The Pentagon wants small drones to be the future of networked warfare, but 
buying them hasn’t been easy

Written by Jackson Barnett  DEC 28, 2020 | FEDSCOOP
https://www.fedscoop.com/pentagon-small-drones-networked-warfare


A critical piece of the future of networked warfare is a technology already 
familiar to many consumers and hobbyists: small drones.

The idea is that small unmanned aerial systems (sUAS), or drones, can collect 
data at tactical levels, buzzing around adversaries and in front of 
forward-deployed troops.

With the right networks and software architecture to run the systems, the 
flying data-collectors can send back critical information to troops on the 
ground and cloud servers.

Military leaders say the technology will be crucial in future battlefield 
operations.

But despite all the excitement, the Department of Defense has struggled to 
field drones easily across the enterprise.

The difficulty finding the right technology is part of the problem, and more 
broadly, the existing marketplace has matured in a way that effectively has 
shut out the DOD.

Bringing the services’ vision for drones into reality will depend on the 
software architecture and networks they operate on, according to interviews 
with experts across the Army, Defense Innovation Unit and industry.

In the private sector, companies are springing up to create synchronization in 
software to allow different types of aerial systems, ground controllers and 
payloads to talk with each other in flight. The military is fast on its heels 
following the concept.

Another major challenge so far has been the fragmented U.S. market for drones. 
U.S. firms have struggled to compete with Chinese mega-manufacturer DJI, which 
the Army banned in 2017 over fears of data espionage and weak cybersecurity.

Many other government and military agencies have followed suit in recent years 
with their own bans of DJI and Chinese-made drones. Without a strong U.S. 
competitor that can offer the military a single trusted and cyber-secure 
option, piecing together solutions has been slower than expected.

“Our men and women in uniform were left with no options at all,” Matthew 
Borowski, an sUAS technical project manager at the Defense Innovation Unit, 
told FedScoop in September of where the military was when DJI started to get 
restricted in 2017.

Since then, he and others at DIU have been working for years on a new “trusted” 
drone procurement pipeline.

The military, with its vast budget and procurement resources, faces an uphill 
battle with drones in particular because the market is really targeted for 
consumers.

Most of the DOD’s other tech is purpose-built for security or defense work, but 
the type of cheap drones built for backyard photography lacked the 
cybersecurity and data privacy the department needed for its sensitive 
operations.

And with DJI’s dominance, few U.S. companies had the scale to start selling to 
the government.

The same type of thinking for getting drones to work at scale — open 
architecture software, prioritizing interoperability and data sharing, and 
finding trusted companies to work with — has applications in the military’s 
approach to emerging and commercial technologies it wants to use, acquisition 
reform advocates have said.

For something like artificial intelligence, data sharing and interoperability 
are often-cited buzzwords former officials say are needed for success. For 
flying cars, which the Air Force has its eye on, building a U.S.-based market 
early is a lesson it learned from early drone debacles.

(Exercise instructions): How might the article on the Pentagon's trouble buying small drones go on from its last sentence? Write the next few paragraphs.

(Record extracts):
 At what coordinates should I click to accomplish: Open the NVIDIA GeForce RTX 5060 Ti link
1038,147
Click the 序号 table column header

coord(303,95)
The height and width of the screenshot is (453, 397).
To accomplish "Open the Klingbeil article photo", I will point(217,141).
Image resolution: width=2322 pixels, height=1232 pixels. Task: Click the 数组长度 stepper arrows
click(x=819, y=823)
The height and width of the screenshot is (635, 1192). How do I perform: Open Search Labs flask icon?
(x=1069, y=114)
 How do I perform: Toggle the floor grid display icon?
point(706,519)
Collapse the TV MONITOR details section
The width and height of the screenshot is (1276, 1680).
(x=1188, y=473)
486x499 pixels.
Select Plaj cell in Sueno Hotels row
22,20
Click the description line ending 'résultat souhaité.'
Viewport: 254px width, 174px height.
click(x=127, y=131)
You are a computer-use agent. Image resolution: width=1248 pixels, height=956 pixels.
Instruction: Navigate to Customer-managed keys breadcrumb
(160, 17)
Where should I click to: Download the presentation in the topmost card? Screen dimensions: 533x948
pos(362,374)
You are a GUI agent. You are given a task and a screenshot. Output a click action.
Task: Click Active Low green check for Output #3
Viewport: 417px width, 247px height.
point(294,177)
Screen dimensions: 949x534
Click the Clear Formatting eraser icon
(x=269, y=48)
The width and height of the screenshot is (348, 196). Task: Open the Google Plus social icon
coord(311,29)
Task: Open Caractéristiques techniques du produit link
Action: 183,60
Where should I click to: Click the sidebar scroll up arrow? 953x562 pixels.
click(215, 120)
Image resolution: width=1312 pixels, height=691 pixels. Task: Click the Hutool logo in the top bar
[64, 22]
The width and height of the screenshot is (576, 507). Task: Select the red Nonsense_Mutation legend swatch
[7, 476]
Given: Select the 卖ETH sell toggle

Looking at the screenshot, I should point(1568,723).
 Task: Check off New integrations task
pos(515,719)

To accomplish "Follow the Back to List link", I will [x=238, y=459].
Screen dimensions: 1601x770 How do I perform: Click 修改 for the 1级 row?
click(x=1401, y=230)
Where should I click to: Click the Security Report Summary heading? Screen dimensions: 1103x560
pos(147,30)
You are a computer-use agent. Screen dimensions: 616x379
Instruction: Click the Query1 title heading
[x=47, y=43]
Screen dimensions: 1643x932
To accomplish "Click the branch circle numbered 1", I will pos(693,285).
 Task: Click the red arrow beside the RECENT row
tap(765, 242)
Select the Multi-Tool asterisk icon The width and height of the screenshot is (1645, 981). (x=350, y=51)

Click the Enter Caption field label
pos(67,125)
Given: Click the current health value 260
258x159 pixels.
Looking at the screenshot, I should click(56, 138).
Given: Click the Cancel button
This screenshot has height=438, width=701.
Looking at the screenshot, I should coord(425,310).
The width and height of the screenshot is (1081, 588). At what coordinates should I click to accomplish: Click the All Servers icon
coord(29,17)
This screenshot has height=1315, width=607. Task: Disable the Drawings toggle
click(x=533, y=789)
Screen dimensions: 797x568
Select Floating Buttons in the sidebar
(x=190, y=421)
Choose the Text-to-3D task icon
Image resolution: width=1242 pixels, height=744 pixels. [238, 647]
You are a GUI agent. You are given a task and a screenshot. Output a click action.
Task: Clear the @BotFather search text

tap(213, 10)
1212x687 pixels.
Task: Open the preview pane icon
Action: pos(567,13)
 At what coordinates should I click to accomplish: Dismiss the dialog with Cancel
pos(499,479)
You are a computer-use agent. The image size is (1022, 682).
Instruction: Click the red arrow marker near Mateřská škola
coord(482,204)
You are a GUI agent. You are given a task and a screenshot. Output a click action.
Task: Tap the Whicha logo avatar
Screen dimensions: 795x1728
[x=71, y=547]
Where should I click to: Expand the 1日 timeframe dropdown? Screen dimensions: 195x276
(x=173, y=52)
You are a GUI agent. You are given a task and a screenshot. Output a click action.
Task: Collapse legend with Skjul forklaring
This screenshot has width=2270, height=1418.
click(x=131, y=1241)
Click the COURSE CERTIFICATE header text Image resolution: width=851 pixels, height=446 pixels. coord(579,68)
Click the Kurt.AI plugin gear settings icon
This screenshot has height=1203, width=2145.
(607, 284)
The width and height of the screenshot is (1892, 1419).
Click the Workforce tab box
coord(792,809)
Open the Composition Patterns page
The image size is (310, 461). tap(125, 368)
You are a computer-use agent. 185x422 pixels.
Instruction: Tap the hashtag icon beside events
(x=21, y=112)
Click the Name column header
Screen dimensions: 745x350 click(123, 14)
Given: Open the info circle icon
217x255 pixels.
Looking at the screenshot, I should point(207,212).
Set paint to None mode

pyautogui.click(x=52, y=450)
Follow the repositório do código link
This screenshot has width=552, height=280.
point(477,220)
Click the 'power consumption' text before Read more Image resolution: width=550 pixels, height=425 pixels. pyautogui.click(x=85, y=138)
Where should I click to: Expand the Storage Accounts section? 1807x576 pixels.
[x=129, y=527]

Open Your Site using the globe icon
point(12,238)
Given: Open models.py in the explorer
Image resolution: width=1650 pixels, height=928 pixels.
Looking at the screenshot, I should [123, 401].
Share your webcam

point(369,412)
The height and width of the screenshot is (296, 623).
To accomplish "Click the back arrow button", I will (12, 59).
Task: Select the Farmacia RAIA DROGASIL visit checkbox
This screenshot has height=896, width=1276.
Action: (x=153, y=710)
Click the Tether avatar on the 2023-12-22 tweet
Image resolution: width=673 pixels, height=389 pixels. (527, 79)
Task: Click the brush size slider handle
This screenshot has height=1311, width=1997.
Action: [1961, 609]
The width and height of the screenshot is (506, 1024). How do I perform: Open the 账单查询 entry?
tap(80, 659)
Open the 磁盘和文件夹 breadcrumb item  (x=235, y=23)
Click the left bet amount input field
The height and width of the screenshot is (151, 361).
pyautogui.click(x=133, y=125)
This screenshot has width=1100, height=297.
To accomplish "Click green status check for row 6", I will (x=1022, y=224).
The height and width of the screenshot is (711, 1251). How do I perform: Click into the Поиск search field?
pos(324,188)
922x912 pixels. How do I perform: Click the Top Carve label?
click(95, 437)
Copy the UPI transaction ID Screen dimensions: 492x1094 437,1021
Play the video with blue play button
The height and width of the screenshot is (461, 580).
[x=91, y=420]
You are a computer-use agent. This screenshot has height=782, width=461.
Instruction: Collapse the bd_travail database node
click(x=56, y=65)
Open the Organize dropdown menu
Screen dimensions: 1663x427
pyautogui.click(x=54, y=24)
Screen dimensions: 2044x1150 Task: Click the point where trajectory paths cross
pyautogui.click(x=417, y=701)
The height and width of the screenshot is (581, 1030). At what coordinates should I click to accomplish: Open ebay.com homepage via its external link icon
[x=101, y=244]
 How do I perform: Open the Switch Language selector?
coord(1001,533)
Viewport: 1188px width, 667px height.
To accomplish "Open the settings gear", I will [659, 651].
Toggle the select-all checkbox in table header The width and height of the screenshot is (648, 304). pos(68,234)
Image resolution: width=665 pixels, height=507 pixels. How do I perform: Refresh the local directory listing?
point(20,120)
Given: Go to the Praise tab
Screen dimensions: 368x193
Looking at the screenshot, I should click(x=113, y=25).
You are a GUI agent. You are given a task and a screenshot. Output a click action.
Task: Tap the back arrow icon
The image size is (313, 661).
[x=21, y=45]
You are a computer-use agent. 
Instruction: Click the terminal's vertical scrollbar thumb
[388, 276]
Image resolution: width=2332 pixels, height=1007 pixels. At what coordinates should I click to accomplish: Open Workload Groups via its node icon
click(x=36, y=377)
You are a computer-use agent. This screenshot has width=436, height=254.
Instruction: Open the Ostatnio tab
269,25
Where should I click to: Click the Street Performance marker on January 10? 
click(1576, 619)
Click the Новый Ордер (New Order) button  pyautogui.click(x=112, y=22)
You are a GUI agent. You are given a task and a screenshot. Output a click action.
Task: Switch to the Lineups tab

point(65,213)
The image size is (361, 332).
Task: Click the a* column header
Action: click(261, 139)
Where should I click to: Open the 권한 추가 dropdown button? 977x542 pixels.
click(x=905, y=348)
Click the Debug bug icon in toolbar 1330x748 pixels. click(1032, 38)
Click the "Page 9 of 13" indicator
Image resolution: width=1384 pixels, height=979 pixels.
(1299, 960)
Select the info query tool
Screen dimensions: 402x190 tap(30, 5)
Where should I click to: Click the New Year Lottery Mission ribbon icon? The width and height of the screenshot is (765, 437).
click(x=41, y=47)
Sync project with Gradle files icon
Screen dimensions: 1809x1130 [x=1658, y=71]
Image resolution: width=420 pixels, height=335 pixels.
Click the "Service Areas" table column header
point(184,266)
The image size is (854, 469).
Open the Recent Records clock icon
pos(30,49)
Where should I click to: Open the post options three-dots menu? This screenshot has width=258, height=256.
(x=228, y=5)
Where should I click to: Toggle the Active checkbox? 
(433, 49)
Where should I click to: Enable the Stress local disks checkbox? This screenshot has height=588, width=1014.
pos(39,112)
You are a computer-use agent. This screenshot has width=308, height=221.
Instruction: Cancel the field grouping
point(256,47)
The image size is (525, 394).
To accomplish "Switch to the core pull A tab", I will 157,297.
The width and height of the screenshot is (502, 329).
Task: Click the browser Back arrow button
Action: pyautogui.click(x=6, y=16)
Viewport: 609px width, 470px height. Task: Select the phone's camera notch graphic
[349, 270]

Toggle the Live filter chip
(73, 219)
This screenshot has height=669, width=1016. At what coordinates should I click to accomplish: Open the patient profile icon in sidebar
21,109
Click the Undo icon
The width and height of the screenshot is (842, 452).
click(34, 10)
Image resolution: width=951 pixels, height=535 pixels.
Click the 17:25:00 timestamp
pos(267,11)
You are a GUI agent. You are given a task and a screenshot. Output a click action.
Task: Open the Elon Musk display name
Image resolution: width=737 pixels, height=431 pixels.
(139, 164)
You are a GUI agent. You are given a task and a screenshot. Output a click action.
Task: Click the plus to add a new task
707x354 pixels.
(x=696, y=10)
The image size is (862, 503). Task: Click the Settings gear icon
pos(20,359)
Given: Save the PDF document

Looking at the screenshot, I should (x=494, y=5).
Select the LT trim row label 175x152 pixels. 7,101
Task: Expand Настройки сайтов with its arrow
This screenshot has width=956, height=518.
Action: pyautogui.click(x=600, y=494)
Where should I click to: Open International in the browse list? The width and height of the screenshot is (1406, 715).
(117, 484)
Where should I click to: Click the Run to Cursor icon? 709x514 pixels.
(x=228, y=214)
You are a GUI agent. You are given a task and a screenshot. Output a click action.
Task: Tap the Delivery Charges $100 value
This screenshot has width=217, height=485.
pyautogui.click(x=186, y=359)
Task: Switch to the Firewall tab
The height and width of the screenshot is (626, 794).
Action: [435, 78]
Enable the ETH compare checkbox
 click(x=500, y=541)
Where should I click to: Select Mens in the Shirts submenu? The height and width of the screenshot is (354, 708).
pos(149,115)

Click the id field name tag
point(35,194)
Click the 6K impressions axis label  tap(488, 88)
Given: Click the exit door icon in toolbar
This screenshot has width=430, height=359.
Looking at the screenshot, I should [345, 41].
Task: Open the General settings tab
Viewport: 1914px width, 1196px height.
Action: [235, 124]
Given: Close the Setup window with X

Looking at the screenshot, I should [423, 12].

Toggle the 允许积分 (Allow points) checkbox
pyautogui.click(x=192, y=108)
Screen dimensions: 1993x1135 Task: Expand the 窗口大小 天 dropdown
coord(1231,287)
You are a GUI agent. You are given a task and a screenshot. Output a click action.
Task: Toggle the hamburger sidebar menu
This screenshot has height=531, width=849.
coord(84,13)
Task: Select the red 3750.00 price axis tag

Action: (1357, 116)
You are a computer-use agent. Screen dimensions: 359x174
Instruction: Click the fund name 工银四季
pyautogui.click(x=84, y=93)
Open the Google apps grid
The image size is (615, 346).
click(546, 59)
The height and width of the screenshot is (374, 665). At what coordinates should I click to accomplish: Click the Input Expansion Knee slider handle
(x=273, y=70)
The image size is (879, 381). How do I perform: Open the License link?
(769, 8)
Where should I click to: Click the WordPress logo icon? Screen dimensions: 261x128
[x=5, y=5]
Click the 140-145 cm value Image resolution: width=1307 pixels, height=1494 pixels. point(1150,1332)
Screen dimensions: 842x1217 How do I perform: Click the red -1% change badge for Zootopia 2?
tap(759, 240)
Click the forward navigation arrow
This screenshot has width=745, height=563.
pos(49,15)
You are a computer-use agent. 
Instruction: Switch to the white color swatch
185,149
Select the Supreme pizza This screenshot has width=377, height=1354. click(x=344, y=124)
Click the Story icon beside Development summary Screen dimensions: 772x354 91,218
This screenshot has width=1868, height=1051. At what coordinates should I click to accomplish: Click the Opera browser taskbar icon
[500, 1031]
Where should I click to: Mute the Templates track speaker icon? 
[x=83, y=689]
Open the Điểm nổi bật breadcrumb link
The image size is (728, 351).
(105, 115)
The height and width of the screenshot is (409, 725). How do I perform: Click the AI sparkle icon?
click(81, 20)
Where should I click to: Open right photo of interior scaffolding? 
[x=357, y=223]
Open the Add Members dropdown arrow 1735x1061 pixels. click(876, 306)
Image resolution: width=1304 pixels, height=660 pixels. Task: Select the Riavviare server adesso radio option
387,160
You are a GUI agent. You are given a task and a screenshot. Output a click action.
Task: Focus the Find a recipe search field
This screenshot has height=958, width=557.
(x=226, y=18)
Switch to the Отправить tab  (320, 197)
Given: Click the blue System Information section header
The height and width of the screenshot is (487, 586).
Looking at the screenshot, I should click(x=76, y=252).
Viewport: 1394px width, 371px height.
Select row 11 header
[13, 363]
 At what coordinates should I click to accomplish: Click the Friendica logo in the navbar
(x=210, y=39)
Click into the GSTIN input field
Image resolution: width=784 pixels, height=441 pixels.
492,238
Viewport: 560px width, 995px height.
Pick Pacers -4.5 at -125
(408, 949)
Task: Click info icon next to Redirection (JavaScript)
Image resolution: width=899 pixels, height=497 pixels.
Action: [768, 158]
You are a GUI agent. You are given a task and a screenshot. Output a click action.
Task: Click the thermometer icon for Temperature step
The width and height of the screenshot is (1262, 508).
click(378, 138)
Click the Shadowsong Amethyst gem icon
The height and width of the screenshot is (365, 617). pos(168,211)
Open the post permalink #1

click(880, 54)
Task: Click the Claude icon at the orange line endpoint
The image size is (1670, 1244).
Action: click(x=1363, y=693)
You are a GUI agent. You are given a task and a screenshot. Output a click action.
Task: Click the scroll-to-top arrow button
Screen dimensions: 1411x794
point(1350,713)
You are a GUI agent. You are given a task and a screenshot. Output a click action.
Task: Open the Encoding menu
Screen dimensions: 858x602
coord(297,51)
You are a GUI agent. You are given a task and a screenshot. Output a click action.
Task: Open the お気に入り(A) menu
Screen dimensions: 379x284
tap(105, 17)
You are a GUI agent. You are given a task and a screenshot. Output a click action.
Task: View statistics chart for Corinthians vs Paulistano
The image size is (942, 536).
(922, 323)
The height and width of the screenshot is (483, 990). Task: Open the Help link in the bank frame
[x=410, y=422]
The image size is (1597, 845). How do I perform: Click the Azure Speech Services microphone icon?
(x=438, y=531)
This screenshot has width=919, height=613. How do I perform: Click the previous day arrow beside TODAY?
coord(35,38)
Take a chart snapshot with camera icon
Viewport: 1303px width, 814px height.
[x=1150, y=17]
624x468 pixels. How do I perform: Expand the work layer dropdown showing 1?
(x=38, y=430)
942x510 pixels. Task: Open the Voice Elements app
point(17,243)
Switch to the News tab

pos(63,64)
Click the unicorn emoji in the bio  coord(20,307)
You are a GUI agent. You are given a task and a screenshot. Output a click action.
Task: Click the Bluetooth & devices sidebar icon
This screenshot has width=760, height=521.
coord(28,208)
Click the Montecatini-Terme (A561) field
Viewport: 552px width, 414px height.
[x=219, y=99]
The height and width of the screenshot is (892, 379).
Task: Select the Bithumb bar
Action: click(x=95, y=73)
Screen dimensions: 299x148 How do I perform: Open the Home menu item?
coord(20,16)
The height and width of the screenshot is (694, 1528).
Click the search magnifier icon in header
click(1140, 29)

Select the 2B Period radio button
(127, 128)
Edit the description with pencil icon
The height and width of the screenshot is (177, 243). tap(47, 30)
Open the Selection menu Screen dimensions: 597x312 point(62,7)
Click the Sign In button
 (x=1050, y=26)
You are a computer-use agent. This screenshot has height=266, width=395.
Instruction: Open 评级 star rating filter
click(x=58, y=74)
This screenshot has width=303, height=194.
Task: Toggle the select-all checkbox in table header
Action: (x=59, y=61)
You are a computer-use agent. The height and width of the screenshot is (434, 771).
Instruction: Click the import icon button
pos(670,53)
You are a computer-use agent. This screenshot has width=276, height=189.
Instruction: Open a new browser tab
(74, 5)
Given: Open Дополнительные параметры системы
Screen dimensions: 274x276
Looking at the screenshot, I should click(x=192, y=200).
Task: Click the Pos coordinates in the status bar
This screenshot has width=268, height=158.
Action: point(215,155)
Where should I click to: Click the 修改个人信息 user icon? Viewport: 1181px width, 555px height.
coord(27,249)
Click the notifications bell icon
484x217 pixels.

(The response):
“The sticking point is having somebody drive interoperability,” Borowski said.

How the military found its way

Leaders at the top of the Army have especially stressed the need to reduce the 
“cognitive load” on soldiers with manned/unmanned teaming.

Small drones check many of those boxes with their ability to fly autonomously 
and collect copious amounts of data.

The Army is even more excited by the idea that soon soldiers will be able to 
work efficiently without the need for direct control from a ground operator 
because of improvements in automation and computer vison that could direct an 
aircraft through obstacles.

“You got this constant umbrella of sensors that are around you and working 
together and reconnecting back through this AI cloud,” Col. Samuel Edwards, 
director of the Army’s Robotics Requirements Division, told FedScoop. “That is 
kind of what we talk about and what we mean when we use the words autonomous 
and AI.”

Before it was banned from government use, many civilian and military agencies 
worked with DJI for the low costs, usability and availability of its tech. 
DJI’s global dominance also fragmented the U.S. companies trying to break into 
the market, as almost none could meet DJI’s price point.

“We collectively were slow to see where that would go,” Dave Sharpin, head of 
drone company Auterion’s government team, said of the fast rise of DJI. 
Auterion works with the Army on drone interoperability.

In August the Defense Innovation Unit, where Borowski works, launched its 
solution with a purchasing program called Blue sUAS that gives agencies across 
the government the ability to purchase secure systems for aerial missions. 
Since its launch, the program that operates similarly to a General Services 
Administration Multiple Award Schedule, has expanded to also offer state and 
local governments the ability the purchase drones they can trust.

Borowski and his fellow drone expert and project manager at DIU, Chris 
Bonzagni, said a critical part of getting the drone program off the ground was 
to create a common open-architecture software base to be able to mix-and-match 
different hardware components. The Army plans to take that concept a step 
further in the years to come by building universal remote controls and other 
field tools to maximize interoperability between not only drones but ground 
robots and other autonomous systems.

“Part of the purpose of using an open architecture scenario is we can bring in 
any capacity that we need,” said Carlos Correia, director at the Soldier 
Unmanned Aircraft Systems product office, which aims to leverage the use of 
small commercial drones.

It’s different than the Blue sUAS project launched by DIU, but the two offices 
worked closely together and found similar solutions to their problems.

One controller to rule them all

By 2024, the Army wants to have a single source of commands from a “Universal 
Robotic Controller Application” to control its flying systems and be able to 
ingest the data they send back.

Also connected to the universal controller, or URCA, would be AI-enabled 
analysis located in cloud-at-the-edge servers. The network the drones run on 
will be just as important as the drones themselves, enabling the capabilities 
that cannot be put directly in the processors on the drone, Edwards told 
FedScoop.

“We really approach it from looking at the drone first and small UAS first,”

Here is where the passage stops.